***** Data excerpts

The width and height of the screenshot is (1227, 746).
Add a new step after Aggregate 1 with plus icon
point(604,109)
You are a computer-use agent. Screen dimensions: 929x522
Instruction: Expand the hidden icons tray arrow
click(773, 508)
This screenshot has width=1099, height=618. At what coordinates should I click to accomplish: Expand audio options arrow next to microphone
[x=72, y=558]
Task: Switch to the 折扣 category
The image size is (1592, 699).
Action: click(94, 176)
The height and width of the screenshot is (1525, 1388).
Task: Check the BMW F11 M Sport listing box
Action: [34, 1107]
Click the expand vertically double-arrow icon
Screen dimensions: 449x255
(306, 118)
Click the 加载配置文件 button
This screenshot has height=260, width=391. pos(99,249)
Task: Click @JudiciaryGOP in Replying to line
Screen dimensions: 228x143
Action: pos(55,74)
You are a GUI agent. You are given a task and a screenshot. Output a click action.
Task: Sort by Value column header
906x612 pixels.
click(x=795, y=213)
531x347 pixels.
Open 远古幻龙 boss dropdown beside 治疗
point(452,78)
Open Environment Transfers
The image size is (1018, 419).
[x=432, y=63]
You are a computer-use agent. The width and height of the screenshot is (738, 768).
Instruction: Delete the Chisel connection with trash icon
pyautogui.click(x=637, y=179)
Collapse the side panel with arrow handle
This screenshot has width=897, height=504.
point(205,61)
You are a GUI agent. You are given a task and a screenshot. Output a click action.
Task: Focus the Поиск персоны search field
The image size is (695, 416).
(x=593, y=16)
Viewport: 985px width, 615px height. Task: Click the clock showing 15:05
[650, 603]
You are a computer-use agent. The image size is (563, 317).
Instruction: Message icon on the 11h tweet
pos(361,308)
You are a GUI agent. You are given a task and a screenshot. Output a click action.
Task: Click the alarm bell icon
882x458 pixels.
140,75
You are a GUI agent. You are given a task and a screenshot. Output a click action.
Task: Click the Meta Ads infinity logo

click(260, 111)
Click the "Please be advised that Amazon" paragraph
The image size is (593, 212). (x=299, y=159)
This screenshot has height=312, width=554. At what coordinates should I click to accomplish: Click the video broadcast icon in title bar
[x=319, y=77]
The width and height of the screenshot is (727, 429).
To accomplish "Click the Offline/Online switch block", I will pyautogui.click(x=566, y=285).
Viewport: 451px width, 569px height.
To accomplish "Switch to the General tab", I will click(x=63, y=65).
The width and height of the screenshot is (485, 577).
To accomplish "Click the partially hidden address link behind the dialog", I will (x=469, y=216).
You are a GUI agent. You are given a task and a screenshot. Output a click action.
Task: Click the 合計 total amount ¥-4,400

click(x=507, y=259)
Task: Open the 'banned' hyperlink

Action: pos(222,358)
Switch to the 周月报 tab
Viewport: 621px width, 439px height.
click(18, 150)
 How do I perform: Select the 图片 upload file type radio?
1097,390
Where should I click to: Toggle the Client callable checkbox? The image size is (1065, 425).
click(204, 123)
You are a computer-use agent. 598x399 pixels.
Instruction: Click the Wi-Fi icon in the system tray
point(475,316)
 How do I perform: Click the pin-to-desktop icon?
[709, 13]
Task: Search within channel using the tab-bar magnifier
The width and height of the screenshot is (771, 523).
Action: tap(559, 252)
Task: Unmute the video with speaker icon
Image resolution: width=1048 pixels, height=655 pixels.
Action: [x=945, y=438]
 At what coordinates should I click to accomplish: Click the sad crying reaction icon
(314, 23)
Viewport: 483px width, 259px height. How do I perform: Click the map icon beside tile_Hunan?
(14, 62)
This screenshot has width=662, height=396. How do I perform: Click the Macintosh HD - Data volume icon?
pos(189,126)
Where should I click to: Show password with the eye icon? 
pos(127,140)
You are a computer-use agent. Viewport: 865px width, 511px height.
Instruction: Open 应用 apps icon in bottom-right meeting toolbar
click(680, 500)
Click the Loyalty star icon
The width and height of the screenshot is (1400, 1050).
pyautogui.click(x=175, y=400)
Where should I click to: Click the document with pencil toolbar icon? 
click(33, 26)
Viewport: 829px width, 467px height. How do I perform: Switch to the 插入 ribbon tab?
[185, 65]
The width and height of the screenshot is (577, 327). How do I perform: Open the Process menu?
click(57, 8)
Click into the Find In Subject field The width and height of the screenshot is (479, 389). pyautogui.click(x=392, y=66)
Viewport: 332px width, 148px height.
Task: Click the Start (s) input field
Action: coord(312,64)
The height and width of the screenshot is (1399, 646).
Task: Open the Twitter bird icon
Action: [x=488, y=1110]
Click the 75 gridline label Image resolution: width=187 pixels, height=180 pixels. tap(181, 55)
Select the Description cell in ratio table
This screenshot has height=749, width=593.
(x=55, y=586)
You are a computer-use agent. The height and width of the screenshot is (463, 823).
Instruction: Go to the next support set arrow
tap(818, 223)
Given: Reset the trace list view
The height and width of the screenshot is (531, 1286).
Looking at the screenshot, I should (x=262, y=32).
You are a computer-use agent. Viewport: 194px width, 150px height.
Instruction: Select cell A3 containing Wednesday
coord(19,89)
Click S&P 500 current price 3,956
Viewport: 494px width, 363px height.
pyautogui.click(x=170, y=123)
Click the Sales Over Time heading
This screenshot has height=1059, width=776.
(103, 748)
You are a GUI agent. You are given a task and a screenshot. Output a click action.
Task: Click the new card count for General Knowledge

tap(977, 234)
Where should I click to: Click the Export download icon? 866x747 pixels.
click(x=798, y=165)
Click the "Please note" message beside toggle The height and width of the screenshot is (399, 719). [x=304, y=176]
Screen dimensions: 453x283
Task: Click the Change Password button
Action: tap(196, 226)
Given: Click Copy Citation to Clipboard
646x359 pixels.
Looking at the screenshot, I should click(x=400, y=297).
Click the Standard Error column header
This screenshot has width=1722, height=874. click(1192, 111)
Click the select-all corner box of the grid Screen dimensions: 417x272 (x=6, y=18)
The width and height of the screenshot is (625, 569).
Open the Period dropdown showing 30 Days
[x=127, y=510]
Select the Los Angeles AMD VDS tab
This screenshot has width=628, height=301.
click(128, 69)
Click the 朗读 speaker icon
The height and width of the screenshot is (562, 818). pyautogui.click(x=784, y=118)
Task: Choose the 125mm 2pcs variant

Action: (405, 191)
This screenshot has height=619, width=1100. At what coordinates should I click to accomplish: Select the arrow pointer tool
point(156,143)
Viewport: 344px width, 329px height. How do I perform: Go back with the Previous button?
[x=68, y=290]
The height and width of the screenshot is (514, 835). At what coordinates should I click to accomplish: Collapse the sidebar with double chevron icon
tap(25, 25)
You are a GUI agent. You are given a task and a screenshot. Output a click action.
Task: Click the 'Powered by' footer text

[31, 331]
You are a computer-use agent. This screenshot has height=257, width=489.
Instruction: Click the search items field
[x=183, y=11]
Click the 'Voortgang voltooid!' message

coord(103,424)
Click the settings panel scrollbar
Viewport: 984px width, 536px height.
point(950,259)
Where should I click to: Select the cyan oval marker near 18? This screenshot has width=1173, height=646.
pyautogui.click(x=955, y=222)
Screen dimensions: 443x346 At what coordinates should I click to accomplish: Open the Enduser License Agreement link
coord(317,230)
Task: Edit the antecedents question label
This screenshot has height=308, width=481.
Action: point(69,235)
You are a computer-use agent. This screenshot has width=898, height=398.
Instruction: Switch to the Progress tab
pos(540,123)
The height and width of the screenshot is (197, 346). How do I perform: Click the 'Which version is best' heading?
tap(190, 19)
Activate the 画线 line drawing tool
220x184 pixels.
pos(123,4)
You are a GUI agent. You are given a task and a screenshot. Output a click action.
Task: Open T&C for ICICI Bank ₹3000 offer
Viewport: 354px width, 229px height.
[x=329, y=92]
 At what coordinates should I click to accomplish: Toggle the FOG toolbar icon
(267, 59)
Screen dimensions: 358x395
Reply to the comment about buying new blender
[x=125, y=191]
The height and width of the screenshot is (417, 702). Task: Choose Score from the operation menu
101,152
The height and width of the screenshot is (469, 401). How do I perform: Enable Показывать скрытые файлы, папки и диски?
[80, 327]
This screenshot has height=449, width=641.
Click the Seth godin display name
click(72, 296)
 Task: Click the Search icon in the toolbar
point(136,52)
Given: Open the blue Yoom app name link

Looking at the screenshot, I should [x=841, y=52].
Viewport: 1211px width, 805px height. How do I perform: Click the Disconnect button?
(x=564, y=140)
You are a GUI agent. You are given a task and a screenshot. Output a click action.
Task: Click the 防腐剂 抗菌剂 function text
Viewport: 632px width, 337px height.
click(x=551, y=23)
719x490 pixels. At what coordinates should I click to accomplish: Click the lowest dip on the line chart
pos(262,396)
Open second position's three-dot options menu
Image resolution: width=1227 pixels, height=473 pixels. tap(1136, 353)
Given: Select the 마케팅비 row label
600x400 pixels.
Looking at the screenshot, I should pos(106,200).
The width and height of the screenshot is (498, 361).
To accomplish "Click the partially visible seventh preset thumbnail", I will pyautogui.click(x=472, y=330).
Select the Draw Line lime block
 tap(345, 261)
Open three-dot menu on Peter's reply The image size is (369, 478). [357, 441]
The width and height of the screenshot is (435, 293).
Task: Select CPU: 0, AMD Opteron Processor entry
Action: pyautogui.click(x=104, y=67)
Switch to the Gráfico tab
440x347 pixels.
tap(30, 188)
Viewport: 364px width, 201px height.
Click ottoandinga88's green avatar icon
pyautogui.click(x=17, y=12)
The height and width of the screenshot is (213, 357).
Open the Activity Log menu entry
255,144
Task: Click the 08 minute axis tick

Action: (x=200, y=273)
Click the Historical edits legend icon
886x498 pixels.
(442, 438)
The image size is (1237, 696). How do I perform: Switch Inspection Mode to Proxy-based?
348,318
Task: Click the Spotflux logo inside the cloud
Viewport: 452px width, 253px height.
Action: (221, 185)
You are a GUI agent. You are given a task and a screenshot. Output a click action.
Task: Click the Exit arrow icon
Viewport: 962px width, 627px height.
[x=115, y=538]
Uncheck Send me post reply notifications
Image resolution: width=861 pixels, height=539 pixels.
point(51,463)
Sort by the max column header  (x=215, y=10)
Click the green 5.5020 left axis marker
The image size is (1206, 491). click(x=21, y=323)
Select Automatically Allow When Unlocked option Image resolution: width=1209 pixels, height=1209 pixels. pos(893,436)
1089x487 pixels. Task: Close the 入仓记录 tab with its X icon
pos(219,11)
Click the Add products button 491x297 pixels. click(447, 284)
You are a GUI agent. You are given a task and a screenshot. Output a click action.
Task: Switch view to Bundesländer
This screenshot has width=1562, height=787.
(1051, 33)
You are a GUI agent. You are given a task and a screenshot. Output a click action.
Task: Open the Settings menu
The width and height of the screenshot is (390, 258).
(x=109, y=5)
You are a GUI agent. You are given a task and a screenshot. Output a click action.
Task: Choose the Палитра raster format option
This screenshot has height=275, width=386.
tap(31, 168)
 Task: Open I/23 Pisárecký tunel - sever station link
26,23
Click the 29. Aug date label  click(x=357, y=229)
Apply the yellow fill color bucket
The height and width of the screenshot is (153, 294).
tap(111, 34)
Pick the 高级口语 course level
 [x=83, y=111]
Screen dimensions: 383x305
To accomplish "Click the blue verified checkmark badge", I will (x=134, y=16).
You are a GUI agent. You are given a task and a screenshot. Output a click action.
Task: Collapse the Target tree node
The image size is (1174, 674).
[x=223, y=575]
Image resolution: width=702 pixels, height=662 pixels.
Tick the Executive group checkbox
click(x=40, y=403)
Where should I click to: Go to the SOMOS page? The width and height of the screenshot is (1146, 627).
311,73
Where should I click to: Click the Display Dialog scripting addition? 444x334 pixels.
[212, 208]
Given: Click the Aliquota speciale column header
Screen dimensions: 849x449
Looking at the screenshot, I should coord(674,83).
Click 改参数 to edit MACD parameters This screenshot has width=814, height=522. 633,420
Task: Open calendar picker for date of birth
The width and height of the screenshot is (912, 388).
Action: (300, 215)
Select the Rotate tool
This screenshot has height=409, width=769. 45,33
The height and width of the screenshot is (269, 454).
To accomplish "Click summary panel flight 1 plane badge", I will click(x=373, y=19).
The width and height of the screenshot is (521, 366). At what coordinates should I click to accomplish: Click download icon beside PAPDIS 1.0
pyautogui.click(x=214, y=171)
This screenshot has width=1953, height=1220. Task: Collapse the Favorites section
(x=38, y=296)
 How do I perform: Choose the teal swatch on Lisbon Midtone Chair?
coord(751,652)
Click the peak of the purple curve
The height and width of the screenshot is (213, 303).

**********

> What you will do
Starting at the first line of the records above, please copy every line exactly through the line containing "531x347 pixels.", and stop there.

> Response to the task
The width and height of the screenshot is (1227, 746).
Add a new step after Aggregate 1 with plus icon
point(604,109)
You are a computer-use agent. Screen dimensions: 929x522
Instruction: Expand the hidden icons tray arrow
click(773, 508)
This screenshot has width=1099, height=618. At what coordinates should I click to accomplish: Expand audio options arrow next to microphone
[x=72, y=558]
Task: Switch to the 折扣 category
The image size is (1592, 699).
Action: click(94, 176)
The height and width of the screenshot is (1525, 1388).
Task: Check the BMW F11 M Sport listing box
Action: [34, 1107]
Click the expand vertically double-arrow icon
Screen dimensions: 449x255
(306, 118)
Click the 加载配置文件 button
This screenshot has height=260, width=391. pos(99,249)
Task: Click @JudiciaryGOP in Replying to line
Screen dimensions: 228x143
Action: pos(55,74)
You are a GUI agent. You are given a task and a screenshot. Output a click action.
Task: Sort by Value column header
906x612 pixels.
click(x=795, y=213)
531x347 pixels.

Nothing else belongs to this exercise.